Travel agency asks for community support during pandemic
IT'S a tough time to work in a travel agency.
With the borders shut tight and international travel out of the question, Hello World Travel Agency in Kingaroy has been quiet these past months.
However, despite Australia's tourism industry haemorrhaging $10 billion per month, owner Felicity Dascombe remains optimistic that, with a little push, the South Burnett community can band together in support of local business through domestic travel.
"There certainly has been a rise in domestic travel, but unfortunately, a lot of people are inclined to book themselves. We understand it can be easier, but we've just done quite a few packages for North Queensland, and we've actually come in cheaper than Webjet and Expedia," she said.
"With those companies, the money also goes overseas, so we try and encourage people to shop with us. The Hello World chain, we're not like other big companies that are owned by one governing body and a board of directors. We're all individually owned, so we put more back into the community."
According to Ms Dascombe, while the state and federal government are doing a great job, encouraging people to satisfy their travel urge a little closer to home, she believes the important role of travel agencies has been understated.
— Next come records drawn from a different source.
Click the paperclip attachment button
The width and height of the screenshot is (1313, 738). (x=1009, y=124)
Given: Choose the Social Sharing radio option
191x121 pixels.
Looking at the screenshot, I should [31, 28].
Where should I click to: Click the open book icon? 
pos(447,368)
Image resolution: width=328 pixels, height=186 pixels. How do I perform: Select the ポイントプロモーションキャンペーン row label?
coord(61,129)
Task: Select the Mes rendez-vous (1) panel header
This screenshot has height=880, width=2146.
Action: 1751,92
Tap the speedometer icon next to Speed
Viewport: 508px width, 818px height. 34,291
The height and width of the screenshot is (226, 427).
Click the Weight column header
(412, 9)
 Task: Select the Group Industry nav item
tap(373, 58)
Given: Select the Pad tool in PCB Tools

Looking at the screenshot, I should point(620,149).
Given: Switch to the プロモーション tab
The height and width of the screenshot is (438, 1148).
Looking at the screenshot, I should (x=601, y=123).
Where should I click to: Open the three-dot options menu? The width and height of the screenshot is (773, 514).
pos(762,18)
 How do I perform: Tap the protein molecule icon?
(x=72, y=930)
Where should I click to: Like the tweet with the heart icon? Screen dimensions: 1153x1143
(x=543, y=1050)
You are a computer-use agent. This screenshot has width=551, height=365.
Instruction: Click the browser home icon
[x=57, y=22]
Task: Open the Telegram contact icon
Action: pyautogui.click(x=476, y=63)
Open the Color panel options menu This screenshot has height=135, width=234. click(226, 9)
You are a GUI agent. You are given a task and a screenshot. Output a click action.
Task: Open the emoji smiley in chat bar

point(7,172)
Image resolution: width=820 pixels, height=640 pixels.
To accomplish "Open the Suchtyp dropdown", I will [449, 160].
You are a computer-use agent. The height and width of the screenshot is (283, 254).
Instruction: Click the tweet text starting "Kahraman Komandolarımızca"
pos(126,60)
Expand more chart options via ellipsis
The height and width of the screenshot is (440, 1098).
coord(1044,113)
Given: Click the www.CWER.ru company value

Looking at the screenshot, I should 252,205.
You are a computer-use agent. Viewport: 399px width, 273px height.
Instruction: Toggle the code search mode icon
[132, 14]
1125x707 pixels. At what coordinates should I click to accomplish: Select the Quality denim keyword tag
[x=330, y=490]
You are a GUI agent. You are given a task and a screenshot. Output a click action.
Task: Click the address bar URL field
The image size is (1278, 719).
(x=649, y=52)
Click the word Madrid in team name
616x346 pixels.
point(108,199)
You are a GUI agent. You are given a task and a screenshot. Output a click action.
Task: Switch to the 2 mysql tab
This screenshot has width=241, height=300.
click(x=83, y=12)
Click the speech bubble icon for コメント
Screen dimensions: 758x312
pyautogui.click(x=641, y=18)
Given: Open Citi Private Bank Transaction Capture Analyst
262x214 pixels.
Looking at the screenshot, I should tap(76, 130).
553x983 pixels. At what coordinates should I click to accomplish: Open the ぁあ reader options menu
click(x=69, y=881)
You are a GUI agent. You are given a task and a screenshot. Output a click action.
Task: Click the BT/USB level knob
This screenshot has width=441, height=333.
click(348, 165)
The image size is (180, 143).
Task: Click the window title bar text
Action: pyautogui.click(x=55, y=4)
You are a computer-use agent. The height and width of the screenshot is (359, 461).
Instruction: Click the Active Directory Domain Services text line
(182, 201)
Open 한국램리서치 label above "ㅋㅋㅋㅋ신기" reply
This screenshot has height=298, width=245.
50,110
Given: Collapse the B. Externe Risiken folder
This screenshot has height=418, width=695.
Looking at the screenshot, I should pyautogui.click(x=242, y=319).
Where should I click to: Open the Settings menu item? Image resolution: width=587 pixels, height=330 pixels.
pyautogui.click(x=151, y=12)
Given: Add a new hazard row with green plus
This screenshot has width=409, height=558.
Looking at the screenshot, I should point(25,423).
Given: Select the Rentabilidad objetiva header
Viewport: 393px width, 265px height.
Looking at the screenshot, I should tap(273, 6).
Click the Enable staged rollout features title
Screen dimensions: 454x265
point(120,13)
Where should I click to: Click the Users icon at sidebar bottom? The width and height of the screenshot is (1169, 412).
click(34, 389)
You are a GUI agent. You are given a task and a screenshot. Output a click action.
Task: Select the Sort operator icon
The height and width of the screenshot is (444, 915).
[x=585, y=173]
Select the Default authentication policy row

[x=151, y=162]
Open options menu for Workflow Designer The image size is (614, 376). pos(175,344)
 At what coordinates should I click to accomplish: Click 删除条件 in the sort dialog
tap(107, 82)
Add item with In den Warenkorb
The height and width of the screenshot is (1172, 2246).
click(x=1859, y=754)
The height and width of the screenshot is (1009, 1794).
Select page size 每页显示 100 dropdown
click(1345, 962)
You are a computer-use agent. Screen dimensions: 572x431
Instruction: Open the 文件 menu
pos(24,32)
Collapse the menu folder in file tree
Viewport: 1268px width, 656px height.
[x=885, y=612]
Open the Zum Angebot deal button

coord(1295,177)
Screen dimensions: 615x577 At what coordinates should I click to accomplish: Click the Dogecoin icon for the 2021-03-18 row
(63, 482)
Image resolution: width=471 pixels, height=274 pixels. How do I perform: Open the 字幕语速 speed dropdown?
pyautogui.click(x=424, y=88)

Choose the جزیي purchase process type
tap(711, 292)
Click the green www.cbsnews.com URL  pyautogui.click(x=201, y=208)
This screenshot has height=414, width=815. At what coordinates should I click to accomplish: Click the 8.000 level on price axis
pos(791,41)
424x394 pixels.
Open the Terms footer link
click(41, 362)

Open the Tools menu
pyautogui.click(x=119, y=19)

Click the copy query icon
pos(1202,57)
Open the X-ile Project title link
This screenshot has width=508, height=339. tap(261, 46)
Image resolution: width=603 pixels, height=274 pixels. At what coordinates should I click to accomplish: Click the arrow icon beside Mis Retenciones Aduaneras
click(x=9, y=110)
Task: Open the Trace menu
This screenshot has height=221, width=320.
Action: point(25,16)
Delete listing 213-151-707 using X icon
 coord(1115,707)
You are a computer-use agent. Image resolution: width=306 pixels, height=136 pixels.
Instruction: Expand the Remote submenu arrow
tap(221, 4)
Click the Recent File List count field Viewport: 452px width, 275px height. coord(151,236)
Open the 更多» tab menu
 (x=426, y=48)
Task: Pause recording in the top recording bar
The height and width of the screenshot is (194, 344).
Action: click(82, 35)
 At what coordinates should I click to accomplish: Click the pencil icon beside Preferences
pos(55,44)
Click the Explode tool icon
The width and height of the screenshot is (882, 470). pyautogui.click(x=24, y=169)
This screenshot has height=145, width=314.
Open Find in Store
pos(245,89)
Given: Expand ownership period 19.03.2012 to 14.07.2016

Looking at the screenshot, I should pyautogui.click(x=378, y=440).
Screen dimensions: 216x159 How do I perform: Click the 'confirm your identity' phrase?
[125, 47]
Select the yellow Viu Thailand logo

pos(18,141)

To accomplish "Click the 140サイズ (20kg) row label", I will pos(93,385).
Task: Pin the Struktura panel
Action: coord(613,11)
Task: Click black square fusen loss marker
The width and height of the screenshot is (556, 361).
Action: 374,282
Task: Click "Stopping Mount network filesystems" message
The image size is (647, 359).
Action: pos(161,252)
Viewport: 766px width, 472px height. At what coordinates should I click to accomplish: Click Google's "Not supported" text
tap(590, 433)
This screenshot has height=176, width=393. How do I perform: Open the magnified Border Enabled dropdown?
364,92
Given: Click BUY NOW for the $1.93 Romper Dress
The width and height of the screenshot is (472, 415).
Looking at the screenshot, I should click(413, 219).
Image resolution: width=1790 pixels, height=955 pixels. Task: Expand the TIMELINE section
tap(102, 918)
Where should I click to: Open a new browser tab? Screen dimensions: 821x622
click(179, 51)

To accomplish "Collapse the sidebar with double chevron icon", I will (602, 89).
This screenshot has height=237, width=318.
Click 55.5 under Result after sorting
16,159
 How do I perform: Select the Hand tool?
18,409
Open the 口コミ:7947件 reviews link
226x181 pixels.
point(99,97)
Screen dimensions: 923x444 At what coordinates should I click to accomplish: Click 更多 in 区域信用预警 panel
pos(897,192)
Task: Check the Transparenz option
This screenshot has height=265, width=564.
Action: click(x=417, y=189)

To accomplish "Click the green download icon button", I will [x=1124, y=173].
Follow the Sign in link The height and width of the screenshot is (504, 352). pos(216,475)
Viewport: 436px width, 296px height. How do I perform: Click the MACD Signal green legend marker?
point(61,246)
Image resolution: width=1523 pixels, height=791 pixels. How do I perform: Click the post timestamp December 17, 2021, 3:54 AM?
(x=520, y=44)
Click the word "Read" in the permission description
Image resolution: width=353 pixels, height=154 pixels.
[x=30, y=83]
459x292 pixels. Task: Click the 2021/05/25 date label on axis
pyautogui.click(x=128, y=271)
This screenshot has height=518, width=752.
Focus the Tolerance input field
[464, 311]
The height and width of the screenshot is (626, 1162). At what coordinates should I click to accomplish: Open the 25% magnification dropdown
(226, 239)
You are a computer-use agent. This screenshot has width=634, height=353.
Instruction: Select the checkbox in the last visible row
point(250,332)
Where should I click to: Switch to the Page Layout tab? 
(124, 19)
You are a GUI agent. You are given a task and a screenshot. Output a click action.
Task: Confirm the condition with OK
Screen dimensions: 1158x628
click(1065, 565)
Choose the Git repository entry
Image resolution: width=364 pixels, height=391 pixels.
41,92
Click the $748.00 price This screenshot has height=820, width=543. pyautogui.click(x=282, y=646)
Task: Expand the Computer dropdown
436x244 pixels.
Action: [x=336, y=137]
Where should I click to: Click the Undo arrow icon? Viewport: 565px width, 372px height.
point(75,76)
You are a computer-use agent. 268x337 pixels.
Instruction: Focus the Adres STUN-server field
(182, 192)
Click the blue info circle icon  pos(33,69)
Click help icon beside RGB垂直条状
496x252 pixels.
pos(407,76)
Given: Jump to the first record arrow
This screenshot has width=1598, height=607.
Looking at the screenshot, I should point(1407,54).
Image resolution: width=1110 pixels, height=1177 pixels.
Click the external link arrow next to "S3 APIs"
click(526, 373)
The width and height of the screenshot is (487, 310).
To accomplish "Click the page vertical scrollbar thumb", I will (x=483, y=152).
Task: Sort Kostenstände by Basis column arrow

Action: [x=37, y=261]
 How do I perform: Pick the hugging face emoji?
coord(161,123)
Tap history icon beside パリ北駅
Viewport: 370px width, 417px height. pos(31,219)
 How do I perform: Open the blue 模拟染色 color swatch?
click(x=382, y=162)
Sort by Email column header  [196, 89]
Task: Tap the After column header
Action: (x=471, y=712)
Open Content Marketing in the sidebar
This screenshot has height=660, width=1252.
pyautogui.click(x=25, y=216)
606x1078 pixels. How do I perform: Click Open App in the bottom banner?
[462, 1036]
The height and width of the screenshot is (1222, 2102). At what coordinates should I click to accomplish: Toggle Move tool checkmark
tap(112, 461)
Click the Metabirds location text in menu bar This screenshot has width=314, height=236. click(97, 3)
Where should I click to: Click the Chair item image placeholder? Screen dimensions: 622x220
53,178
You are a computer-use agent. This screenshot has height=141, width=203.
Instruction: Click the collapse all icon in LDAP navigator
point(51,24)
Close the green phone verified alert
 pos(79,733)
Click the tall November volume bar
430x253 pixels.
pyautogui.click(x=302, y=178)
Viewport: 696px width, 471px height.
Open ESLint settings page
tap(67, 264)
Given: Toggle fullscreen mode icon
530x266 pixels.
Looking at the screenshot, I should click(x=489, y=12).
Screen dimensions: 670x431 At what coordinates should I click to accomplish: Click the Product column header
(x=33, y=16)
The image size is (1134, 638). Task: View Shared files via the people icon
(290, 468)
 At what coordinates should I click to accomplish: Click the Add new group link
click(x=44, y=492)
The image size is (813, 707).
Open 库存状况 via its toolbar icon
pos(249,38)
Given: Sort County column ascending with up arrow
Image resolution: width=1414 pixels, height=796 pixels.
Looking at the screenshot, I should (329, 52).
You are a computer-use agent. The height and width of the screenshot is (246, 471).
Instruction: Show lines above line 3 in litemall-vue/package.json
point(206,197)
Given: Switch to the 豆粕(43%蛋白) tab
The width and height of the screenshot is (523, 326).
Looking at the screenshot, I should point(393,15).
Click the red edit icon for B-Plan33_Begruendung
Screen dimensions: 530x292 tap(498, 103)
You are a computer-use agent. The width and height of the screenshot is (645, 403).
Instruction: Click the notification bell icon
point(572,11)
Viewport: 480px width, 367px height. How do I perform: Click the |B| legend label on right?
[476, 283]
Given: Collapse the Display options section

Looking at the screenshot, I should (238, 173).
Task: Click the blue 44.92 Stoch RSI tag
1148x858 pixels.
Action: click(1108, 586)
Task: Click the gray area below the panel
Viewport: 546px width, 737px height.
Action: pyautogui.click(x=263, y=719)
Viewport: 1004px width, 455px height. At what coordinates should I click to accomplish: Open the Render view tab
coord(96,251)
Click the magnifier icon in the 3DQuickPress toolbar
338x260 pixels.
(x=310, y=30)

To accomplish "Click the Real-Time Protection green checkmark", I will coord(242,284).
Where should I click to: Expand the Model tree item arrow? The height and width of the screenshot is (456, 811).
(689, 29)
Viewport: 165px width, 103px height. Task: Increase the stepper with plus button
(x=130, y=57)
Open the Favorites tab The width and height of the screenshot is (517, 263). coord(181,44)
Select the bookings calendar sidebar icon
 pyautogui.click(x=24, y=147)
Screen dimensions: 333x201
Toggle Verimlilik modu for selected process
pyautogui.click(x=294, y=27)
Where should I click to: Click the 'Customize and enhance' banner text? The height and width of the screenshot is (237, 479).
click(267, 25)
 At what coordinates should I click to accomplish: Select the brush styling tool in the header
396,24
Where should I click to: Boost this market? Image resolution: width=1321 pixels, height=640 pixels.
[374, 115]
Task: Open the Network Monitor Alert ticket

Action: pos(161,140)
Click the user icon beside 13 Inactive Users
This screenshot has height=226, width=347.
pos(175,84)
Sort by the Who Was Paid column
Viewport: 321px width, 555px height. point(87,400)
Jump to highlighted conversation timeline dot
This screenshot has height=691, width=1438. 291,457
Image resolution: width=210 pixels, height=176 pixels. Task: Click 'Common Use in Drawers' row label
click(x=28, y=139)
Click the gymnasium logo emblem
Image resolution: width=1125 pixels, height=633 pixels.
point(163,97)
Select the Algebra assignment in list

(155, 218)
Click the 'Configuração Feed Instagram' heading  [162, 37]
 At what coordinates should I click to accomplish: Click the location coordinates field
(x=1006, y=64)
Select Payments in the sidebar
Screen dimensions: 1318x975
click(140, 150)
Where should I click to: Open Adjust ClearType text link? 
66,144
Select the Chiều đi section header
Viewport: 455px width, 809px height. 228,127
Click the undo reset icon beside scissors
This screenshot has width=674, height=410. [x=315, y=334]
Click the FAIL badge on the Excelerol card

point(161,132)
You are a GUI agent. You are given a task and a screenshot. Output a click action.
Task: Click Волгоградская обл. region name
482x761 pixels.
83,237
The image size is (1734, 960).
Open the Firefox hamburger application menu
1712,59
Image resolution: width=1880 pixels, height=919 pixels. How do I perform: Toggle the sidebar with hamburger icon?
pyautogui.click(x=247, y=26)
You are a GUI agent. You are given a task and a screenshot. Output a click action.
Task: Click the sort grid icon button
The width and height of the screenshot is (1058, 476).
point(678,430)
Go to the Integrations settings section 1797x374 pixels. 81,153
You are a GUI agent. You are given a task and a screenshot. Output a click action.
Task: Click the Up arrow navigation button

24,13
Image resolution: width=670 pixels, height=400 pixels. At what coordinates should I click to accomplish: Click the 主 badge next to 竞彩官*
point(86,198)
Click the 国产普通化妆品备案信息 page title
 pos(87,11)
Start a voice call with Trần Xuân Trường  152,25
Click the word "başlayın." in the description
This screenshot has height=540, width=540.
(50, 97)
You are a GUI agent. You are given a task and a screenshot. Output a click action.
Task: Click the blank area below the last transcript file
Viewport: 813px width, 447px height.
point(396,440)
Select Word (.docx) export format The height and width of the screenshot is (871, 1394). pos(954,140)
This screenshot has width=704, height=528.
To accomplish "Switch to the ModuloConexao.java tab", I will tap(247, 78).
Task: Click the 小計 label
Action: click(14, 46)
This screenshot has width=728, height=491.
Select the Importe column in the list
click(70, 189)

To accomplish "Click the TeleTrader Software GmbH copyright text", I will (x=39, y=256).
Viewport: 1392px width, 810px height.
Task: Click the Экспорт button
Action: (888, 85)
"I want to stress about the role of a travel agent. Some don't realise that we're even here. The Queensland Government, when they're promoting travel domestically, they're saying get online and book yourself," she said.
"That's great, but maybe just add 'go see your travel agent'. Because we support all the tour operators as well, and we support local business. You're supporting everyone that way."
As the pandemic took hold, travel agents played a critical role in bringing the Aussies who were trapped overseas back home. She said during this time, she worked through the night and into the early hours of the morning to ensure her clients got home safely.
"As much as our business has been decimated by COVID, our first role was getting all our clients home. Borders were closing down, that was our biggest worry, getting them out of those countries and getting them home," she said.
"We're here to look after people's travel, not just to book it and send them on their way. So any cancellations, any hiccups along the way, we follow that. We had one gentlemen who was on the very last flight out of Singapore, just as they were shutting that airport down. We spent the whole weekend, all during the night and early hours of the morning - because of the time zone difference - just ensuring every customer got home."
Pre-COVID, Ms Dascombe said 80 per cent of the businesses relied on international travel, but now the team has no choice but the focus on domestic travel.
"During COVID we put packages together for the Bunya Mountains, Sunshine Coast, even Gympie, and using all local suppliers, so that way it supports them as well," she said.
"A lot of accommodation and tourist attractions are being supported by Queensland travel, and small towns are seeing a rise in visitors."
"I know a lot of the wineries are up and booming in the South Burnett. So, during this time, it's given us a chance to refocus on those other parts of our business as well."
While people are starting to get itchy feet, and wanting to get away in some shape or form, Ms Dascombe said many people are still cautious when it comes to group activities and tours.
"They're still cautious about the groups. Our day trips, such as whale watching, even though we can still operate, we've had to cancel due to lack of numbers. We rarely have to do that," she said.
"I think people are still a bit hesitant to travel in a group. They just want to be cautious. And that's understandable."
Sadly, Ms Dascombe said she's witnessed first hand the disproportionate impact the pandemic has had on certain people in the travel industry, particularly slightly older women.
"Come March next year, when jobkeeper runs out, there's a lot of worry with older women on where they might find jobs. Some women, who've been owners of a travel agency for over 20 years, and run successful businesses, they suddenly can't even get a job at Aldi or Woolworths," she said.
"And in the travel industry, more women tend to not have full time secure jobs. If they are a mother, they tend to have more part time roles then their spouse or partner. Maybe if companies are cutting back, they will cut off the part timers first."
"In our business, we don't see that, we support women greatly. We have female bus drivers, female consultants - we support anyone that wants to work. And we're very flexible work environment."
While international travel seems light years away, Ms Dascombe said she's already witnessing worldwide trips booking out for 2022 and 2023.
"We have people coming in booking cruises, and they might not be till 2022. So, there's going to be very limited seats on planes and tours, because everyone wants to travel again," she said.
"Flights don't open up till 360 days before departure, but with cruising it's different. As a business, we're already planning right through to 2022 and 2023 with our group tours."
"A lot of suppliers are putting pandemic cover in place as well, so you'll have peace of mind should the pandemic extend or your trip be jeopardised."